What is transposition of great arteries (TGA)?

What is transposition of great arteries (TGA)?

Normally the aorta arises from the left ventricle and pulmonary artery from the right ventricle. In transposition of great arteries, this is reversed so that aorta arises from the right ventricle and pulmonary artery from the left ventricle. Left ventricle is the left lower chamber of the heart and aorta the largest blood vessel carrying oxygenated blood to the whole body. Pulmonary artery carries blood to the lungs from right ventricle for oxygenation.

Transposition of great arteries
Transposition of great arteries

When the aorta is connected to the right ventricle, the blood returning from the body after oxygen extraction is pumped back to the body. There is no chance for blood to get oxygenated from the lungs. Normally the blood returns from the body to the right ventricle and gets pumped to the lungs. It reaches the left ventricle only after oxygenation from the lungs. In transposition this does not happen. So life is impossible in transposition of great arteries unless there is good mixing of the blood within the heart by a defect in the wall between the upper or lower chambers.

Parallel blood flow circuits in transposition of great arteries
Parallel blood flow circuits in transposition of great arteries

These mandatory defects could be atrial septal defect (ASD) between the upper chambers or a ventricular septal defect (VSD) between the lower chambers. Alternatively a connection between the pulmonary artery and the aorta which is normally there in the baby in the womb (fetus), can persist after birth causing a mixing. This is known as patent ductus arteriosus (PDA). When there is a good mixing, part of the mixed blood goes to lungs for oxygenation and life is possible.

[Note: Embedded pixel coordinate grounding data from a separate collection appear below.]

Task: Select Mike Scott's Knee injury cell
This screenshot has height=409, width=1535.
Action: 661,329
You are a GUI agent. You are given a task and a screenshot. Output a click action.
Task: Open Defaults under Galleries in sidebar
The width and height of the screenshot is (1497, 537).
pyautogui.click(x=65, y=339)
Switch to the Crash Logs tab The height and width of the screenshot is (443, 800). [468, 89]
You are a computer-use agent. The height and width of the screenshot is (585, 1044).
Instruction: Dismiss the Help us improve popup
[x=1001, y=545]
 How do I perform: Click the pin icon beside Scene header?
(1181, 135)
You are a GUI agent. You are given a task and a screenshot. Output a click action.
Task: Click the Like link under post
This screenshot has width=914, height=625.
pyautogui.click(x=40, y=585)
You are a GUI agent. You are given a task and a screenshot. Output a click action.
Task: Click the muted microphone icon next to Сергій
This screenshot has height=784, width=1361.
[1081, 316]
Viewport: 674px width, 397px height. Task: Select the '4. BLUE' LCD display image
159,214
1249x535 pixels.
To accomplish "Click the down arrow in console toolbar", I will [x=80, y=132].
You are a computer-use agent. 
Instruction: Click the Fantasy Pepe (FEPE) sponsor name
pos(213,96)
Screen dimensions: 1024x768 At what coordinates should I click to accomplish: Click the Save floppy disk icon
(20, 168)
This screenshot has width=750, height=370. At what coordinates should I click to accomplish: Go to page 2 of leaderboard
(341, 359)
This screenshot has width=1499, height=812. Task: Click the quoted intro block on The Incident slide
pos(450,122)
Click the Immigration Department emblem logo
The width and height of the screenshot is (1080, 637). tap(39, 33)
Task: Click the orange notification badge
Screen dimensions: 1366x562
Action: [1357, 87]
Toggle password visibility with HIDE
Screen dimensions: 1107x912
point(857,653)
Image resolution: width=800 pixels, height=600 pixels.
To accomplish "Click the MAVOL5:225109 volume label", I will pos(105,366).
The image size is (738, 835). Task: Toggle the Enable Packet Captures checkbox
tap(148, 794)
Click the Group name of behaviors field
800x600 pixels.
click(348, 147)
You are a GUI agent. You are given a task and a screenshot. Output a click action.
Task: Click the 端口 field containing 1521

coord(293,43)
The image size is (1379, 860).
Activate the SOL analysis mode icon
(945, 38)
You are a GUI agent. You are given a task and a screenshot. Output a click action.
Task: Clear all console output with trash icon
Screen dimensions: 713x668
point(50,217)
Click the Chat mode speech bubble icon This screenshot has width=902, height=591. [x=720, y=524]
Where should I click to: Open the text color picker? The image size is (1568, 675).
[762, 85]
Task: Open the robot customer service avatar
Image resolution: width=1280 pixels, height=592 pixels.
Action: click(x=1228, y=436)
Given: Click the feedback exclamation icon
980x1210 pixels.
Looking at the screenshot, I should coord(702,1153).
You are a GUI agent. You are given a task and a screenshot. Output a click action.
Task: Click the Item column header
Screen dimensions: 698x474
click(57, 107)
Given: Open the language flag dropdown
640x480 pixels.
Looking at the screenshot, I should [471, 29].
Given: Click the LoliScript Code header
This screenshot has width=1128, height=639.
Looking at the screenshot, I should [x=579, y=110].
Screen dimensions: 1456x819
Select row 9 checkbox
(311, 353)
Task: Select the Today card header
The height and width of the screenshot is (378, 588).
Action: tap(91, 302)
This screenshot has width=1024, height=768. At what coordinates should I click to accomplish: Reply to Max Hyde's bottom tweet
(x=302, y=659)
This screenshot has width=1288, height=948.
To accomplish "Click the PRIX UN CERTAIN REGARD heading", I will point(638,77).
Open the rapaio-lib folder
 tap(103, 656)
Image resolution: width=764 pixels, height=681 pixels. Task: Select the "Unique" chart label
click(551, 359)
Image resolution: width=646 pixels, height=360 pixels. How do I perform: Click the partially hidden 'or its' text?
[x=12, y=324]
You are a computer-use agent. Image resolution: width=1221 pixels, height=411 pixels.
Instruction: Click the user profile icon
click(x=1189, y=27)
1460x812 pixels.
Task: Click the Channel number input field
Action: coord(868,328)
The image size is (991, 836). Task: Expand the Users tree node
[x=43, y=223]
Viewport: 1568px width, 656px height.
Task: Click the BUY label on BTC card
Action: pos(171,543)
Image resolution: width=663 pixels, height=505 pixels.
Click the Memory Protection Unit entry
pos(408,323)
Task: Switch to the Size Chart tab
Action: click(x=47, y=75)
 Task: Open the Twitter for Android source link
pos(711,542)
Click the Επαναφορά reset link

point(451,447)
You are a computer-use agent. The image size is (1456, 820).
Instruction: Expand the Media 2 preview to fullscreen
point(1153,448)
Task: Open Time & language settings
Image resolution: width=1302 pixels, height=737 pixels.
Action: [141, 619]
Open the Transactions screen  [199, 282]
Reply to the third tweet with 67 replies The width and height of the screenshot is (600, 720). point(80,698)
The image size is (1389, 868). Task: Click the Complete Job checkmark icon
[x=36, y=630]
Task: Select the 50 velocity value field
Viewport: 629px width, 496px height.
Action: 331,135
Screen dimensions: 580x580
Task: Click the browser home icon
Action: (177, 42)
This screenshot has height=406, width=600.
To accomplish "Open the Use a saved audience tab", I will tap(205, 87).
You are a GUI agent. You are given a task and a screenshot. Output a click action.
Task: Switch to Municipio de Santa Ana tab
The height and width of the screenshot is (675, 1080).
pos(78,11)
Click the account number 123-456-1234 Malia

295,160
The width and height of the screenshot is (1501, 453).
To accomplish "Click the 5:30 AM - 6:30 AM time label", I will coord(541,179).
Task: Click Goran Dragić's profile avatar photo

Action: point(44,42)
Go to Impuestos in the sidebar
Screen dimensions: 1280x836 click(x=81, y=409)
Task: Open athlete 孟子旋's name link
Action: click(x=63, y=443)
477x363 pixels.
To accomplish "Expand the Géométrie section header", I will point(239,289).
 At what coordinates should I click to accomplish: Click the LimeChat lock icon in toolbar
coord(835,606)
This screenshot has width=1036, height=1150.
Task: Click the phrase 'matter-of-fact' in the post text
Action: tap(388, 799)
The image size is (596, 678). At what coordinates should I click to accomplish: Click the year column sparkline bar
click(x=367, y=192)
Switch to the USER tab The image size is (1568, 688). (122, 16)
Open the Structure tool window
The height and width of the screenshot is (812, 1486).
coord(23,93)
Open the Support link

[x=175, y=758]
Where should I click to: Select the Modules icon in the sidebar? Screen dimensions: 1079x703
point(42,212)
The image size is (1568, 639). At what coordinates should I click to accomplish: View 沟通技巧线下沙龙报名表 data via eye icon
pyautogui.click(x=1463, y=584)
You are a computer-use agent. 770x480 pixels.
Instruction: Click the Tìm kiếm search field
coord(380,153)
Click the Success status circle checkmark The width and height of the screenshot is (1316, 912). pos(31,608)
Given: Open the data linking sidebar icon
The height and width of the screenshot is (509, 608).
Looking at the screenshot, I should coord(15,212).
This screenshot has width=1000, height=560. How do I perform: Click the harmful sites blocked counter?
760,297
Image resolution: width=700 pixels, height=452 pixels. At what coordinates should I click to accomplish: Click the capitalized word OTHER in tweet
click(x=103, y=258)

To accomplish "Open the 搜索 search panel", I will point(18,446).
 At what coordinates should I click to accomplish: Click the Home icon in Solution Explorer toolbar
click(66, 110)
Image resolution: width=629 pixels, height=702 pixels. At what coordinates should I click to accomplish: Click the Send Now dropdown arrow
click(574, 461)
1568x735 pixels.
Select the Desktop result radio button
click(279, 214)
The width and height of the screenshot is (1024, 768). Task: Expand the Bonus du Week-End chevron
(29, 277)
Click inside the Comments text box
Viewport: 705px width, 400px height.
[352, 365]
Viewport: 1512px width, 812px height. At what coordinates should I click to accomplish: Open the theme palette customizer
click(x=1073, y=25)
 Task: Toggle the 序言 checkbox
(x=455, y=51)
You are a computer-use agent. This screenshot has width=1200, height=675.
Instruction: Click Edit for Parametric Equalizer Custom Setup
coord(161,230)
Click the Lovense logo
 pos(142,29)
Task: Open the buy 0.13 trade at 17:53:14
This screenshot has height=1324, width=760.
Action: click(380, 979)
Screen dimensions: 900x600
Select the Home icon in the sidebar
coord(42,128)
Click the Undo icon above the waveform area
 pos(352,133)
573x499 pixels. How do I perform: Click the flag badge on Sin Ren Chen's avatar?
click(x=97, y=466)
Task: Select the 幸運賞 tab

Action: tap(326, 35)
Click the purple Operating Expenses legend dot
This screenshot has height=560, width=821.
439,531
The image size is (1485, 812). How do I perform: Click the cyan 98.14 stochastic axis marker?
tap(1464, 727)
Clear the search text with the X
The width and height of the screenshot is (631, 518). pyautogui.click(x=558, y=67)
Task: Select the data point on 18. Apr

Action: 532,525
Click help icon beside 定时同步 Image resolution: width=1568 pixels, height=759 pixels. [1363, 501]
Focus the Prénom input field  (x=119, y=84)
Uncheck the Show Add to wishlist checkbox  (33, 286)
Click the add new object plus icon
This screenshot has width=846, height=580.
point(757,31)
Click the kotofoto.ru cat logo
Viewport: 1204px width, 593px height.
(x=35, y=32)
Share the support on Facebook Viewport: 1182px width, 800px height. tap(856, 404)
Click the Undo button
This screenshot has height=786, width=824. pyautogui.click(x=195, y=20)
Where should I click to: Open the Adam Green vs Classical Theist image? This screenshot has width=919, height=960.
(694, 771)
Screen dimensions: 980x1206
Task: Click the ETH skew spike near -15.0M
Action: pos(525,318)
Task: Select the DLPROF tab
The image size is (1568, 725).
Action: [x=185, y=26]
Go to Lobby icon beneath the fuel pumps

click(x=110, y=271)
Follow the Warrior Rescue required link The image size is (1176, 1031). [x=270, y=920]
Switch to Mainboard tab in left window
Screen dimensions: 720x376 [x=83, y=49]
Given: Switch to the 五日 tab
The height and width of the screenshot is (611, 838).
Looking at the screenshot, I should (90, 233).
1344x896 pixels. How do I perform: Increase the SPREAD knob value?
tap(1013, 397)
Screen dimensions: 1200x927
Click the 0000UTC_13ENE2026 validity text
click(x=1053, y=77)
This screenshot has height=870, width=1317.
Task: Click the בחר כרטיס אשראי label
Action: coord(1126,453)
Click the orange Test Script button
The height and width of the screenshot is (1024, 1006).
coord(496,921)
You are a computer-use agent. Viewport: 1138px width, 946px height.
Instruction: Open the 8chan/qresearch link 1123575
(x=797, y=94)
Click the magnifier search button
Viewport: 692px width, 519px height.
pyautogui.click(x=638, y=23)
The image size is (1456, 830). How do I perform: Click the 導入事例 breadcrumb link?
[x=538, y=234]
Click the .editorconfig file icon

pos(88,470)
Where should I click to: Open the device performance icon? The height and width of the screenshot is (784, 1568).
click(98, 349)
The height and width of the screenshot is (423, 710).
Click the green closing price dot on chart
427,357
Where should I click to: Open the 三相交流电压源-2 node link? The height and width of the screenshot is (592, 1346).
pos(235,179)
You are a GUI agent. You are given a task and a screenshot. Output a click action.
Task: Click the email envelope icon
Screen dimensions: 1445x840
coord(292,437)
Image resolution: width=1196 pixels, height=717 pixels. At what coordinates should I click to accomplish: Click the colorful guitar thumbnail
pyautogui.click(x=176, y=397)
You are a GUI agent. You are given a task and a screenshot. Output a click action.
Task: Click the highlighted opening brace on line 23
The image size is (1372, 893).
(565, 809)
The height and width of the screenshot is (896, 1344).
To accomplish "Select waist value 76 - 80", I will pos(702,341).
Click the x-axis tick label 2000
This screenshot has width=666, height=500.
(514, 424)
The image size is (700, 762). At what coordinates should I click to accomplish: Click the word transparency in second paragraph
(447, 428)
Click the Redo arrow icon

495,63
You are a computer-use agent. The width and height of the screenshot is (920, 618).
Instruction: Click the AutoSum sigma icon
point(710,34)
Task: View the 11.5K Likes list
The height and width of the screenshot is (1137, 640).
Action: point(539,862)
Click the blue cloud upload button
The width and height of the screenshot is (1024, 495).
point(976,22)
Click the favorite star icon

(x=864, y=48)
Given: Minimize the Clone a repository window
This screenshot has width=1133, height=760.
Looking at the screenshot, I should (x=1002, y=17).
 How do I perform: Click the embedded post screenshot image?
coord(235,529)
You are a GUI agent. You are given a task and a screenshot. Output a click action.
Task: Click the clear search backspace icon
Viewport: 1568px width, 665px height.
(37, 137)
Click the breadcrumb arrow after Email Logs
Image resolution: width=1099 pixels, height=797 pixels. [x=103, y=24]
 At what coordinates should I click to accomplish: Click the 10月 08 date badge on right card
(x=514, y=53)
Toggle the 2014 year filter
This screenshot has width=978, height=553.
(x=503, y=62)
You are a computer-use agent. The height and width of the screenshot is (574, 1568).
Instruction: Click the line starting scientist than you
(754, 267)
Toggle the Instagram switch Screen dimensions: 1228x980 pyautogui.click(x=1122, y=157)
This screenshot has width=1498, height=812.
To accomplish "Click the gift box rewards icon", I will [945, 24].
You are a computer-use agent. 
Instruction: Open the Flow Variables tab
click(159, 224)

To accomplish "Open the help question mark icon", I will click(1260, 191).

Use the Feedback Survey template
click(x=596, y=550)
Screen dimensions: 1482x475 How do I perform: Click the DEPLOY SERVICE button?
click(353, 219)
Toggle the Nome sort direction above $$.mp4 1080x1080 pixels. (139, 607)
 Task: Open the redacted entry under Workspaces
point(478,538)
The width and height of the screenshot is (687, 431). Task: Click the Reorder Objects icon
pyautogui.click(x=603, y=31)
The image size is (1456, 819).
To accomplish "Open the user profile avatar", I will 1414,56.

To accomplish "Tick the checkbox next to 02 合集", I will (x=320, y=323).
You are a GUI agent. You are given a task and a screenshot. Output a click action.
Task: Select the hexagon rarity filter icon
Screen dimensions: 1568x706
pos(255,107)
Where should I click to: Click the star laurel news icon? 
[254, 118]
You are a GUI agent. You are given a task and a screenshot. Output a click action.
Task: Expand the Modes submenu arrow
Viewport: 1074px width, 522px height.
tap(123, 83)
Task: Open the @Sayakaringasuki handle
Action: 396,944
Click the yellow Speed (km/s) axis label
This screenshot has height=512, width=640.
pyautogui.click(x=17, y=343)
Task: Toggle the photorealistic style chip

Good mixing at ventricular level across ventricular septal defect
Good mixing at ventricular level across ventricular septal defect

Sometimes a baby may be born with a very small communication between the upper chambers. This defect will not provide sufficient mixing and the baby will be blue due to poor oxygen content of the blood. Emergency treatment given then is to prevent the normal closure of the ductus arteriosus after birth by giving medication. This medication has to be given as a continuous drip. After this emergency treatment, the baby undergoes an emergency procedure known as balloon atrial septostomy. In balloon atrial septostomy, the small opening between the upper chambers is enlarged using a balloon attached to the tip of a thin tube. The tube is usually introduced through the blood vessel in the navel in the if it is done soon after birth. If it gets delayed, blood vessel in the groin may be used as the blood vessel in the navel closes off.

Balloon atrial septostomy
Balloon atrial septostomy

After tiding over the crisis, the baby is planned for an arterial switch operation in which the blood vessels are switched to their normally expected position. That is aorta is disconnected from the right ventricle and connected to the left ventricle. The pulmonary artery is disconnected from the left ventricle and connected to the right ventricle.

Arterial switch operation
Arterial switch operation

This procedure has to be done within about two weeks of birth. For some reason if this is not possible, then several other more complex surgical procedures are planned and executed. The aim of these procedures is to re-route the blood with low oxygen returning from the body to the lungs and the oxygenated blood returning from the lungs to the aorta.

A baby with transposition of great vessels is usually born as a blue baby and develops feature of heart failure soon. Hence it is very important to detect this condition soon after birth. Screening of all newborn babies with pulse oximetry to check oxygen saturation in the blood is useful in detecting such major birth defects of the heart. Confirmation is by an echocardiogram, ultrasound study of the heart. Echocardiogram will also tell about associated defects and help in planning procedures.

Echocardiogram in transposition of great arteries
Echocardiogram in transposition of great arteries

Occasionally a baby with a good mixing of blood in the upper or lower chambers of the heart due to an associated ASD or VSD, may present later in life. This is more likely if there is an additional partial obstruction to the blood flow into the lungs, so that lungs are not flooded with blood causing heart failure.

This description is about the more common type of transposition of great arteries. There are other varieties like congenitally corrected transposition of great arteries, which is functionally normal and often missed in younger age and detected much later in life. Multiple birth defects of the heart can also complicate the picture in transposition of great arteries, which can be identified by a meticulously done echocardiogram.